■ EXERCISE INPUTS ■
^^^^^^^^

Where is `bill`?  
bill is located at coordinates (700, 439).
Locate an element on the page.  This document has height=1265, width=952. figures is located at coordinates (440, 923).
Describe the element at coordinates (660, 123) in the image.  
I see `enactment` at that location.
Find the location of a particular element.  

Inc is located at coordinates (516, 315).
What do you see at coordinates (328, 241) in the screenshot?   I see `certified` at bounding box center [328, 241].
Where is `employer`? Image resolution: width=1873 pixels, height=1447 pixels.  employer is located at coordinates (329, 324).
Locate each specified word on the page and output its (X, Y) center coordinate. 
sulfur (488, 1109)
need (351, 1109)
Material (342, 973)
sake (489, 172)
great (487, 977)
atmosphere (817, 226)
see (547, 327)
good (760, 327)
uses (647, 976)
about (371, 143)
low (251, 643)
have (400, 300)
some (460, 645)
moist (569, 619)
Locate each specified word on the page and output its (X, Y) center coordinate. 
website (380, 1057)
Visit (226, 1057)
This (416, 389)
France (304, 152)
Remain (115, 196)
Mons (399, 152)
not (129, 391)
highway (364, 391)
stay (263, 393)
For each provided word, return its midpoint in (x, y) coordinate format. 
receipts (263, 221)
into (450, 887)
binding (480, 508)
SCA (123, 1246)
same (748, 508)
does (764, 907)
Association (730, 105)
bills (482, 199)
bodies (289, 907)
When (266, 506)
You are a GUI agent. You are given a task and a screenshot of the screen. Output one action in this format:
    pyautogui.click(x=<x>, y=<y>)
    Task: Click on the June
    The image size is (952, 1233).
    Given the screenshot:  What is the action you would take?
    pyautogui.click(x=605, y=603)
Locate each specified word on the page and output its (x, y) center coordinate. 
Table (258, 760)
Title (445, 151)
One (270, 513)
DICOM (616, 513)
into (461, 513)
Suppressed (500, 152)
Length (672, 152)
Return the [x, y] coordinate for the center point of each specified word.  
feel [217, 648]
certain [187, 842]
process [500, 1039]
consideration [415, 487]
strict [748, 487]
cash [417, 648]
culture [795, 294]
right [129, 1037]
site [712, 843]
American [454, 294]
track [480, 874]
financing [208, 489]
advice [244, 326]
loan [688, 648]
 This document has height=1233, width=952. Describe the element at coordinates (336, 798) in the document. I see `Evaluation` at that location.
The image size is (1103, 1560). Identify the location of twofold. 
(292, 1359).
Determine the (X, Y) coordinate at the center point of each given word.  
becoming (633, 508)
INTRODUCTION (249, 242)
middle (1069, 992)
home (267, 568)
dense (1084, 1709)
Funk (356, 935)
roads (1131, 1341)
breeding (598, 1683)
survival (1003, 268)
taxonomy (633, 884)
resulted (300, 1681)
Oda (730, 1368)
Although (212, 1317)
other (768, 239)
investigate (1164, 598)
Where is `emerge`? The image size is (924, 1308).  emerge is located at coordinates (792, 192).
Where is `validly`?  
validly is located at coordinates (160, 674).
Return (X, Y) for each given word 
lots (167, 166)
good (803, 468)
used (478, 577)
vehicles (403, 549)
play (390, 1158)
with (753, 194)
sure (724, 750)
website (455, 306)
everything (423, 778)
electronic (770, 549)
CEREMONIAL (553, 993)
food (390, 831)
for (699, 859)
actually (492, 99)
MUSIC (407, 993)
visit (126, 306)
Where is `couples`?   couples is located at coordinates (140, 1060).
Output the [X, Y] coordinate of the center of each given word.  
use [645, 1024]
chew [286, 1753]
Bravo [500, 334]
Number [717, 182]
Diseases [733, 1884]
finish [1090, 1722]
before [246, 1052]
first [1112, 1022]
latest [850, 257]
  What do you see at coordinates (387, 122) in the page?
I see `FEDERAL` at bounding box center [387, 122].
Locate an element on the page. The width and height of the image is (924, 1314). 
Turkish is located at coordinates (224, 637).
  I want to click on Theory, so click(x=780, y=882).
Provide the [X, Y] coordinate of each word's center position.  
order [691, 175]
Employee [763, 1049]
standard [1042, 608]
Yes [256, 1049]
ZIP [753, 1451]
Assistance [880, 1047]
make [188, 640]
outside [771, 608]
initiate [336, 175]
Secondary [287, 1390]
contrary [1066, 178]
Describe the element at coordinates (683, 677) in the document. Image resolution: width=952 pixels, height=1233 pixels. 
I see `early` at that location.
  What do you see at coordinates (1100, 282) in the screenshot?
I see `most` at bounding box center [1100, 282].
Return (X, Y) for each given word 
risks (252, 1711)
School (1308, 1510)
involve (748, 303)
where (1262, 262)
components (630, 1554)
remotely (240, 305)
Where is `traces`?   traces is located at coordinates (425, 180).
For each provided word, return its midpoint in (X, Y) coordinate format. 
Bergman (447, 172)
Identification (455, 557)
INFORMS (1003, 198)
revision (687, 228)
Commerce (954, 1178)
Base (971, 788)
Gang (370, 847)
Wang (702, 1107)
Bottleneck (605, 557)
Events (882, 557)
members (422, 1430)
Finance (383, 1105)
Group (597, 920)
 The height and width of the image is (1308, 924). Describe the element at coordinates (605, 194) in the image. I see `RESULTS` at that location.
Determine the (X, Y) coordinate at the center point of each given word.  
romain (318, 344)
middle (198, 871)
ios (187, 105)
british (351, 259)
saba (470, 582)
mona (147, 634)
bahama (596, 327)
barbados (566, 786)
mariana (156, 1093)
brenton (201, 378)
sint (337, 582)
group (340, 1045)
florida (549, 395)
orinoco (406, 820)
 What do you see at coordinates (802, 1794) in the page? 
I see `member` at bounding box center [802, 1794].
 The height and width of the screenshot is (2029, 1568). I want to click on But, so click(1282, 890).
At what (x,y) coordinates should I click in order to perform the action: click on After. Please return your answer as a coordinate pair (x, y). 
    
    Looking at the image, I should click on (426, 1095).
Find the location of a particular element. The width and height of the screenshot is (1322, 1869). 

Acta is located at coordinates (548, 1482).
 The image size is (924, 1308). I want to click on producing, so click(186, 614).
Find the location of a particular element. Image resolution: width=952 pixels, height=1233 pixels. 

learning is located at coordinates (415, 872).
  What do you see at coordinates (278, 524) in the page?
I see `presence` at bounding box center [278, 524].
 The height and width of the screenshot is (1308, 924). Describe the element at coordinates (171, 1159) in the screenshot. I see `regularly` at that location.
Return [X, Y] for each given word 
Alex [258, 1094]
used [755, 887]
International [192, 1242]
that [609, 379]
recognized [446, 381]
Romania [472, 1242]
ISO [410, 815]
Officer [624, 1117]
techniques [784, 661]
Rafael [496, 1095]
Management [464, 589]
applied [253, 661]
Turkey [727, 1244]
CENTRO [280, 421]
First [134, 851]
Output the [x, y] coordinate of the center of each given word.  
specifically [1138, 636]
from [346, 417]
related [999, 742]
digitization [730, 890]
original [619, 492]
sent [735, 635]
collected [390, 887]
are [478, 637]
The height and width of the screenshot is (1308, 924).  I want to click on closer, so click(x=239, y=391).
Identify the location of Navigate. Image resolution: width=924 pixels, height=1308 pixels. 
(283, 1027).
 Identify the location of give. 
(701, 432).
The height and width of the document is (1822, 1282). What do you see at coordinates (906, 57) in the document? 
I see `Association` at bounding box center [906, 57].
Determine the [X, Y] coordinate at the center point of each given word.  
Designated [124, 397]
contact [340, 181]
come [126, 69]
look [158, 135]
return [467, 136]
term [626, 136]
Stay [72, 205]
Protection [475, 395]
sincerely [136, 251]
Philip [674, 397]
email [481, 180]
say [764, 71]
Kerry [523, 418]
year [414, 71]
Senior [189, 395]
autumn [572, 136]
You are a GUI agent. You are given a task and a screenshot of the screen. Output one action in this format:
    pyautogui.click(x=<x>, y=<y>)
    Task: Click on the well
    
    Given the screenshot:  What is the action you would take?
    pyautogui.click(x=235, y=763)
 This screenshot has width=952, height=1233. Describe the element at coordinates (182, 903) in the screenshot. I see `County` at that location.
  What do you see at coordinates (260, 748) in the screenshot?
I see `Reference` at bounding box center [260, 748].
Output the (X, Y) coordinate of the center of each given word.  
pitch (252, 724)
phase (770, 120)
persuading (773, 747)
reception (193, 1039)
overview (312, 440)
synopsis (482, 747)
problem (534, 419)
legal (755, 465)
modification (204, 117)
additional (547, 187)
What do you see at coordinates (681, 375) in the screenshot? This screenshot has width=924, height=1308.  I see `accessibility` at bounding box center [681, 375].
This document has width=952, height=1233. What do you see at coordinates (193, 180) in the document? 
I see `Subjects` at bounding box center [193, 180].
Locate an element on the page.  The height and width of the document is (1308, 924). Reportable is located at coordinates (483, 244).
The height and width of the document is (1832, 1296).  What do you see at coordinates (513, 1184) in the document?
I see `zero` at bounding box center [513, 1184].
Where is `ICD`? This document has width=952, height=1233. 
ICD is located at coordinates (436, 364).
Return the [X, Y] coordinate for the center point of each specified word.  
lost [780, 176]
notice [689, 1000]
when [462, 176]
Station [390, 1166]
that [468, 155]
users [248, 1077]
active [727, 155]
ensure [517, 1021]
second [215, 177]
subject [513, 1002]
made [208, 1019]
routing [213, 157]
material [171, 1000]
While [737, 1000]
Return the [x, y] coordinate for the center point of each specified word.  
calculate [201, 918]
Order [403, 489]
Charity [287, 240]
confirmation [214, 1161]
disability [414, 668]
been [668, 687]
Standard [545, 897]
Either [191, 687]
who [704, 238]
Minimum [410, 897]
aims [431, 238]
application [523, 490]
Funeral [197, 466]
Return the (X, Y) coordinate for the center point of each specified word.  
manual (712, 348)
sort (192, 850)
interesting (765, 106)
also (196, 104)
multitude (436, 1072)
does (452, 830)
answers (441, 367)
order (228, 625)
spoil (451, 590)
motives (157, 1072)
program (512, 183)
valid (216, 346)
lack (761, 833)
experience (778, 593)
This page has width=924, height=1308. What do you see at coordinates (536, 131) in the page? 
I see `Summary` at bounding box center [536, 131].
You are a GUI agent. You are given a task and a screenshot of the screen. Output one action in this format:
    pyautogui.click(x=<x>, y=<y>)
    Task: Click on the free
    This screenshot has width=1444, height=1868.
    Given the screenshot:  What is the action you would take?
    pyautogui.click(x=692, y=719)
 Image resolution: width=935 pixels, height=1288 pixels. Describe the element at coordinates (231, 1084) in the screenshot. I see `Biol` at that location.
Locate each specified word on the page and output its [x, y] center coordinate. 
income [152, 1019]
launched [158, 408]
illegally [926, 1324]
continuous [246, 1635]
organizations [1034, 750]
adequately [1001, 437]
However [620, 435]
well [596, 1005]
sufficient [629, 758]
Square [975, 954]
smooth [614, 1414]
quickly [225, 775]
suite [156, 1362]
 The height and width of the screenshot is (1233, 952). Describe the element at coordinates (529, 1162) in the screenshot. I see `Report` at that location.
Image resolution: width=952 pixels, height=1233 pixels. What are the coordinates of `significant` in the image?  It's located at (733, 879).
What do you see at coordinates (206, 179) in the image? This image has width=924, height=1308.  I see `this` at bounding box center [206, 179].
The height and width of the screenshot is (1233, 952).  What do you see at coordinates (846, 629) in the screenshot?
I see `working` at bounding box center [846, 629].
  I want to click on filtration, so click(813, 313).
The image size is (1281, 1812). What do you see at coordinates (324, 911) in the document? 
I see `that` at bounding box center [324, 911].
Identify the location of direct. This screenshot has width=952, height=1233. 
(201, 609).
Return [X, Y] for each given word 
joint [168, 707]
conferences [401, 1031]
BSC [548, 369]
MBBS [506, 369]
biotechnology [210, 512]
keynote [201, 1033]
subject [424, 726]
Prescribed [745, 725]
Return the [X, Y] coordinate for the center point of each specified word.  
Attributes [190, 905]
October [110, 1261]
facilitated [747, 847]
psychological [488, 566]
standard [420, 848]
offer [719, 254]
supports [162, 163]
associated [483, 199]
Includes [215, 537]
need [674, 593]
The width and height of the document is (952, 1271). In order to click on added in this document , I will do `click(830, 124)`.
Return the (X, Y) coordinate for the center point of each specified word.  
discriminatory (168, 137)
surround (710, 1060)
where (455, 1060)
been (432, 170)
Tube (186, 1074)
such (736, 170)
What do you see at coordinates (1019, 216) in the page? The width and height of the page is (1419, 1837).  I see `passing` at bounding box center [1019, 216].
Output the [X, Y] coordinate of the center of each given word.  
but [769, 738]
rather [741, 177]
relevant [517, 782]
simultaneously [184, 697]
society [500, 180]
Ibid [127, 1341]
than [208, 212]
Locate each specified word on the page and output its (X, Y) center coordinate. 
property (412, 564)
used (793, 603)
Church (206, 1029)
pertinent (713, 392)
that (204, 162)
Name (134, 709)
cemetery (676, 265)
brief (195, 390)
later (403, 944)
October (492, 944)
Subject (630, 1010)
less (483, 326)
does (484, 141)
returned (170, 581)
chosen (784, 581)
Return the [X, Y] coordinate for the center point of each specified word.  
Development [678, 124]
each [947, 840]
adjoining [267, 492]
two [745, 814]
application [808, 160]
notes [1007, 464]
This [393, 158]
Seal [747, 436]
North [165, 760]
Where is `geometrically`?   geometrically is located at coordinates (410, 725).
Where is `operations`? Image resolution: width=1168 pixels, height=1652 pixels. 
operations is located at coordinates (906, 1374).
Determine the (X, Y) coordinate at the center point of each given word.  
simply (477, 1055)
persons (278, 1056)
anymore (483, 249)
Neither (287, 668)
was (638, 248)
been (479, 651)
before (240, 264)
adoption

^^^^^^^^

■ CHALLENGE ■
Please scale the listing above, starting with the line containing "launched [158, 408]" and going on through the line containing "quickly [225, 775]", both included. Give only those lines again, unchanged except that each coordinate is multiplied by 0.85 and rounded to a whole number, with halves rounded up.

■ SOLUTION FOR THIS PROBLEM ■
launched [134, 347]
illegally [787, 1125]
continuous [209, 1390]
organizations [879, 638]
adequately [851, 371]
However [527, 370]
well [507, 854]
sufficient [535, 644]
Square [829, 811]
smooth [522, 1202]
quickly [191, 659]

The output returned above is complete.